[Task details]:
Print the part of the extension host bug report running from "Suggested fix" up to and including "on channel close.", word for word.

[Page extract]:
Each crash-loop restart produced a pair of Connection closed errors exactly
~2.1 seconds later:

23:38:41.007 [info]  Handling CreateClient action  ← restart attempt
23:38:43.105 [error] McpError: MCP error -32000: Connection closed  ← 2.1s later
23:38:43.105 [error] McpError: MCP error -32000: Connection closed

42 such pairs in 14 minutes on one extension host.

Root cause analysis (from source)

The MCP layer is NOT the problem

The MCP protocol handler (cursor-mcp/dist/main.js) correctly handles
connection drops. The _onclose() method rejects all pending response handlers:

_onclose() {
  const t = this._responseHandlers;
  this._responseHandlers = new Map;
  this._transport = void 0;
  const r = new Error(ConnectionClosed, "Connection closed");
  for (const e of t.values()) e(r);  // All pending calls get errors
}

This is working correctly — the McpError: MCP error -32000: Connection closed
log entries ARE these rejections propagating.

The extension host restart IS the problem

The agent tool call path is:

Cloud agent → server-main.js (IPC) → Extension host → cursor-agent-exec → tool

When the extension host process exits, _cleanResources() fires _onClose and
kills the child process. But there is no mechanism to reject pending agent tool
call requests that were routed through the dying extension host’s IPC channel.

The remoteagent.log confirms this with 340 orphaned request warnings in
one day:

RequestStore#acceptReply was called without receiving a matching request 346
RequestStore#acceptReply was called without receiving a matching request 347
RequestStore#acceptReply was called without receiving a matching request 348

These fire when the new extension host receives replies for request IDs that
belonged to the old extension host. The old request IDs are gone — so the cloud
agent is waiting for responses that no longer exist anywhere in the system.

Suggested fix

In the extension host connection management layer (server-main.js), on
extension host exit:

  1. Track all in-flight agent tool call request IDs routed through the extension
    host IPC channel.
  2. On _cleanResources() / _onClose, reject all tracked requests with a
    retryable error (e.g., “Extension host restarted”).
  3. Ideally, re-route pending requests to the new extension host after reconnect.

This is analogous to how the pty host’s RequestStore has a 15-second timeout
on pending requests — the agent tool call pipeline should have a similar
safeguard, either via timeout or active rejection on channel close.

Does this stop you from using Cursor

Sometimes - I can sometimes use Cursor

Note that Cursor (Claude 4.6) believes it knows how to fix this bug, and estimates (!) that the bug should take less than 1 hour to fix.

Hi James!

Thank you for this exceptionally well-documented report. The log evidence, root cause analysis, and clear reproduction steps are exactly what helps our engineering team act quickly.

Both issues you’ve identified are real and are being actively worked on:

  1. Orphaned tool calls on extension host restart — You’re correct that there’s a gap where in-flight agent tool-call requests aren’t properly rejected when the extension host exits. Our team is aware of this class of issue and has been working on improvements to extension host resilience, including better error propagation on restart.

[Recorded information]:
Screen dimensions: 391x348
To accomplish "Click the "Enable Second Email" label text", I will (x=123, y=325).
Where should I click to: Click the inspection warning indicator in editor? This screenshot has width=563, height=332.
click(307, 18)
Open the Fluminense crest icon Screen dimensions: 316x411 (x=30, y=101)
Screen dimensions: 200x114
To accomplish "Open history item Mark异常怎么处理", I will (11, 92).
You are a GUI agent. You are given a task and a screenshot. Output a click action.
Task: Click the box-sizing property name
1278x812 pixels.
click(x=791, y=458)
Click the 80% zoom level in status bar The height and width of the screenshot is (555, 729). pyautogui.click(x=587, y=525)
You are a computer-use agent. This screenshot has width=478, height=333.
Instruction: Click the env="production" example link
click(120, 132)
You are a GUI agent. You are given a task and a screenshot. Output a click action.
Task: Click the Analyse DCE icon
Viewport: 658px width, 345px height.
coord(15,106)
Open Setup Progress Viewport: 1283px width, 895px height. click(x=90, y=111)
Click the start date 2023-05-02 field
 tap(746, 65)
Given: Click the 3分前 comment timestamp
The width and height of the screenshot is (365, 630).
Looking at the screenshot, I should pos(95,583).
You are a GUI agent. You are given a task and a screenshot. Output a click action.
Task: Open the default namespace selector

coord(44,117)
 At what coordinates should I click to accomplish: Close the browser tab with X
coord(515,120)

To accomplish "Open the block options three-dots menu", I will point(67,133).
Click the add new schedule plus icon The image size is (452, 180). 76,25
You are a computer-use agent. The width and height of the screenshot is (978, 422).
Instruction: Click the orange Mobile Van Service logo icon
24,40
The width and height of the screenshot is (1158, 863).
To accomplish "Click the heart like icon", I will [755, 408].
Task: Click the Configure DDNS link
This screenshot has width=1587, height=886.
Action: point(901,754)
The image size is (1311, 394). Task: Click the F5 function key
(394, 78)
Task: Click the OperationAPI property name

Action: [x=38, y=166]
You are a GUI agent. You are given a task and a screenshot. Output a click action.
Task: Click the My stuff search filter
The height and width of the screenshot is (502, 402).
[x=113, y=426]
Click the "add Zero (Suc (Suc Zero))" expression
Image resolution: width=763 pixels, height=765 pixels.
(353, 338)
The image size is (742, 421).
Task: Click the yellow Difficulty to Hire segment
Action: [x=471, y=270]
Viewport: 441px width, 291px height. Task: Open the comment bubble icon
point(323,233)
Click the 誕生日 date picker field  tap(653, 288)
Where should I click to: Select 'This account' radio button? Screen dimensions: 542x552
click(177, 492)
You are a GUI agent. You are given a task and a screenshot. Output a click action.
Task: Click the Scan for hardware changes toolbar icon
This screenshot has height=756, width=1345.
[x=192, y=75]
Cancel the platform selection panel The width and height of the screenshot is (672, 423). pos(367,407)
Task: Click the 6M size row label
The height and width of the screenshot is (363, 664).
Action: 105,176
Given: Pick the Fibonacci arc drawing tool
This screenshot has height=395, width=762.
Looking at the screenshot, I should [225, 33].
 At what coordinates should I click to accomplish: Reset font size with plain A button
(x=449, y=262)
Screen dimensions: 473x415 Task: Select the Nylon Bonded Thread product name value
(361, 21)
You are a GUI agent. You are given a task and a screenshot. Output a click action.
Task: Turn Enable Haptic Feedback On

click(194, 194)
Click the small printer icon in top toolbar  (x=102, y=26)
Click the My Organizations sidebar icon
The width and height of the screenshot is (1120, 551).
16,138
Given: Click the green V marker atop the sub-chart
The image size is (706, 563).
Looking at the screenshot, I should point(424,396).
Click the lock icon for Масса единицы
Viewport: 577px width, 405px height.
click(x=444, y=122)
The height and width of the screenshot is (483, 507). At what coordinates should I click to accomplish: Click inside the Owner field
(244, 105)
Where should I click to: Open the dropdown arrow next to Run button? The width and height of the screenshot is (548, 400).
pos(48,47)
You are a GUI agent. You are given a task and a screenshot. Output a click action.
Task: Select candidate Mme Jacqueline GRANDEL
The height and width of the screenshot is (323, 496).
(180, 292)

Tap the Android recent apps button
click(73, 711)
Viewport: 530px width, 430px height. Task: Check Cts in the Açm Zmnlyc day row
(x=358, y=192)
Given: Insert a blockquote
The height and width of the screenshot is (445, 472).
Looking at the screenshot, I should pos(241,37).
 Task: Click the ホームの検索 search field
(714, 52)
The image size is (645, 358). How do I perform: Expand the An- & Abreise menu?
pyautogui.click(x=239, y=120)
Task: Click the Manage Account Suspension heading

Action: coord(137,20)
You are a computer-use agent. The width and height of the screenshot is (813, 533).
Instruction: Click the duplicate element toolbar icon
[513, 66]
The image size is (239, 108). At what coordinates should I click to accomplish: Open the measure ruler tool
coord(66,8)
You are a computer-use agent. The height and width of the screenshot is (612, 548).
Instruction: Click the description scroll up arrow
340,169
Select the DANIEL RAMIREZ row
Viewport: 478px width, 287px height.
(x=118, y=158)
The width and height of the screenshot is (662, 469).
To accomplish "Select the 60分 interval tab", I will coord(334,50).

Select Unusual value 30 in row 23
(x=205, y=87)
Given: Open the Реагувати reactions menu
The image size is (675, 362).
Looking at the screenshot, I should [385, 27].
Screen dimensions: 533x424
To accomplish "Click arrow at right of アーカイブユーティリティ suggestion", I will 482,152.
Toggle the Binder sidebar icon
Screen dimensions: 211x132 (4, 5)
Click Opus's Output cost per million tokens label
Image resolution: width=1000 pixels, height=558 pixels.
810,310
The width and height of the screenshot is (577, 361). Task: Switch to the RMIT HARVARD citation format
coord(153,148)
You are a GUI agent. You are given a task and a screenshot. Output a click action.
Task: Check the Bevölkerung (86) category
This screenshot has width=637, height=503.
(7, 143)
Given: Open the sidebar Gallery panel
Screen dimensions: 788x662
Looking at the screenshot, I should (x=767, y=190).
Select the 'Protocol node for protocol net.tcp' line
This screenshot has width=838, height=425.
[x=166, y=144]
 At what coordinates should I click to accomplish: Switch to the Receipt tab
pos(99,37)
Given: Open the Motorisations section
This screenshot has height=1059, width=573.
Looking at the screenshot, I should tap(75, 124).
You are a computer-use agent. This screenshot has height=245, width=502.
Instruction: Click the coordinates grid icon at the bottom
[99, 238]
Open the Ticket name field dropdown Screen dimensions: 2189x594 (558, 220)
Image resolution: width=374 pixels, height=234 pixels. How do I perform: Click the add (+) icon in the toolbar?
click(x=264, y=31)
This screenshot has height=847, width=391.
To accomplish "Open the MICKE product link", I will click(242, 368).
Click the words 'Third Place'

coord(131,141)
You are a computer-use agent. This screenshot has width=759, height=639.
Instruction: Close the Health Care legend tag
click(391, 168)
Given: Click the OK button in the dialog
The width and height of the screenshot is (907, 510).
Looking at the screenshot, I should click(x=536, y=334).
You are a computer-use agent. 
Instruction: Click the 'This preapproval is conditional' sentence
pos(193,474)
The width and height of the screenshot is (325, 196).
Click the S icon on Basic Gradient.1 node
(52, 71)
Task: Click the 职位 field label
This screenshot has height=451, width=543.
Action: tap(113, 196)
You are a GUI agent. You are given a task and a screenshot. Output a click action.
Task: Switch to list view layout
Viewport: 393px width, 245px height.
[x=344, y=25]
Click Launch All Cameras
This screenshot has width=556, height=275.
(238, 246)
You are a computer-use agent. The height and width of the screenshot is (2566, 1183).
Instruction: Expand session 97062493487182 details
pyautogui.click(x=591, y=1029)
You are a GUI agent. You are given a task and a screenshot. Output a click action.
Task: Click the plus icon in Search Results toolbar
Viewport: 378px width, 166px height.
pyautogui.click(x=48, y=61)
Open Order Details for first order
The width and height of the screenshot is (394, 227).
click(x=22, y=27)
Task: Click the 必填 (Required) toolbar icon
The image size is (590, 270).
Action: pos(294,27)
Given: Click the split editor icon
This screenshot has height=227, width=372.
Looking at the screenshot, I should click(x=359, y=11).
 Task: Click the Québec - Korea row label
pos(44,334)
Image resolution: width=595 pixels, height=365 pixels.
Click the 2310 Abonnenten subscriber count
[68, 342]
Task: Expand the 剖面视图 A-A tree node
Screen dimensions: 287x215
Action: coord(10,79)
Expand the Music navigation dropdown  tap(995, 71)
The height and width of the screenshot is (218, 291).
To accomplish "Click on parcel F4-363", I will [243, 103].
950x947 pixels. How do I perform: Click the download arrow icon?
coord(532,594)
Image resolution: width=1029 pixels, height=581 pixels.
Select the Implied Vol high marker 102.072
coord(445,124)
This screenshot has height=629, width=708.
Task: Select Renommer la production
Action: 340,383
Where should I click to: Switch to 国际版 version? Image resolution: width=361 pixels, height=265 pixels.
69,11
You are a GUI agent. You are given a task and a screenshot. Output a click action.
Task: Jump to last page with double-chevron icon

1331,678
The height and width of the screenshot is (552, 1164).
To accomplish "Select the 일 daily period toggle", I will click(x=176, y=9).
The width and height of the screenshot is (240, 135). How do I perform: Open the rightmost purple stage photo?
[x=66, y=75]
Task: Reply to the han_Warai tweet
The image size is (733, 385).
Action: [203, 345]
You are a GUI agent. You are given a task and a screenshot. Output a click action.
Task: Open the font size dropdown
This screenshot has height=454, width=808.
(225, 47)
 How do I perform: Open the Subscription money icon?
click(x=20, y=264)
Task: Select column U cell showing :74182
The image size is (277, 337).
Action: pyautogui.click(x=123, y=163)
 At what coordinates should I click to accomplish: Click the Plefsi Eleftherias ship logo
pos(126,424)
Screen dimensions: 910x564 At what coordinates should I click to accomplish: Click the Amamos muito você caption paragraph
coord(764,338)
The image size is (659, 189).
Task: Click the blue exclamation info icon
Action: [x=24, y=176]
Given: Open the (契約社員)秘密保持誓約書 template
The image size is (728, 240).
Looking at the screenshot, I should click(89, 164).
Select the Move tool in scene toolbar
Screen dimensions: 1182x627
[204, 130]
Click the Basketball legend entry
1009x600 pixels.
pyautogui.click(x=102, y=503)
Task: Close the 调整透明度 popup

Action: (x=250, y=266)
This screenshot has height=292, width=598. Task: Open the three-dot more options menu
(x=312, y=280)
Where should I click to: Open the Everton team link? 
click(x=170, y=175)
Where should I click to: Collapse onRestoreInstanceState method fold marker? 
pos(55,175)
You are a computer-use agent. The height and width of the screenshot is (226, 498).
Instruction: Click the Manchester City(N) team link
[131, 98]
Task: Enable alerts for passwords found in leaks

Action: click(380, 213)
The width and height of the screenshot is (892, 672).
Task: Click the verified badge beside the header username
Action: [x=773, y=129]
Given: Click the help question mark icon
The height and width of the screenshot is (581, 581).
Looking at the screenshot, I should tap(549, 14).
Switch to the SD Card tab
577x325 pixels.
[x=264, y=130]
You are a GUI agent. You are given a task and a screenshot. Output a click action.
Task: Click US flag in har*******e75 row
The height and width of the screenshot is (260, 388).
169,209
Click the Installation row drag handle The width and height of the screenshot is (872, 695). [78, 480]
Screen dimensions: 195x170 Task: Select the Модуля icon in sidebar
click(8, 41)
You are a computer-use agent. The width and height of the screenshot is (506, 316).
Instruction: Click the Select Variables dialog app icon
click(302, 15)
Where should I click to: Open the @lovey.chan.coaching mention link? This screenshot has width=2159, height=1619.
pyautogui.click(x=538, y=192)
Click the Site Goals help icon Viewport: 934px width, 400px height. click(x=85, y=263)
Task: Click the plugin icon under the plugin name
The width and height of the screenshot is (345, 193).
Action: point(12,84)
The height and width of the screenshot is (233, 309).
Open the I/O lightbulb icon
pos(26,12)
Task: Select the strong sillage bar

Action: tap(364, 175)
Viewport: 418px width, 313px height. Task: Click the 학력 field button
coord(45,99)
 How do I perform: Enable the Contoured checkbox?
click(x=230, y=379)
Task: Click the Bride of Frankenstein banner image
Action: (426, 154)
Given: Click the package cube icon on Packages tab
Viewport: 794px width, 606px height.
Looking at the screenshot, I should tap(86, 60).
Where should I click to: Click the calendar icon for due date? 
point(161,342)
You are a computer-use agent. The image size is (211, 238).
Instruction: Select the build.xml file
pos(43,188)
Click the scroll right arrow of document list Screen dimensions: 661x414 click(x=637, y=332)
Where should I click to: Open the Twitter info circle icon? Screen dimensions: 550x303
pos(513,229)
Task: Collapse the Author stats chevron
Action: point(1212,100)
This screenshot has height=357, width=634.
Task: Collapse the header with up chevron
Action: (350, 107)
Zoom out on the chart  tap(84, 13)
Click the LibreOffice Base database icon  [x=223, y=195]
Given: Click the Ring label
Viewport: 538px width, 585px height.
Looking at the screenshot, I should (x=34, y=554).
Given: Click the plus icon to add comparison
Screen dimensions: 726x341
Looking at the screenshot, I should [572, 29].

[Exercise output]:
Suggested fix

In the extension host connection management layer (server-main.js), on
extension host exit:

  1. Track all in-flight agent tool call request IDs routed through the extension
    host IPC channel.
  2. On _cleanResources() / _onClose, reject all tracked requests with a
    retryable error (e.g., “Extension host restarted”).
  3. Ideally, re-route pending requests to the new extension host after reconnect.

This is analogous to how the pty host’s RequestStore has a 15-second timeout
on pending requests — the agent tool call pipeline should have a similar
safeguard, either via timeout or active rejection on channel close.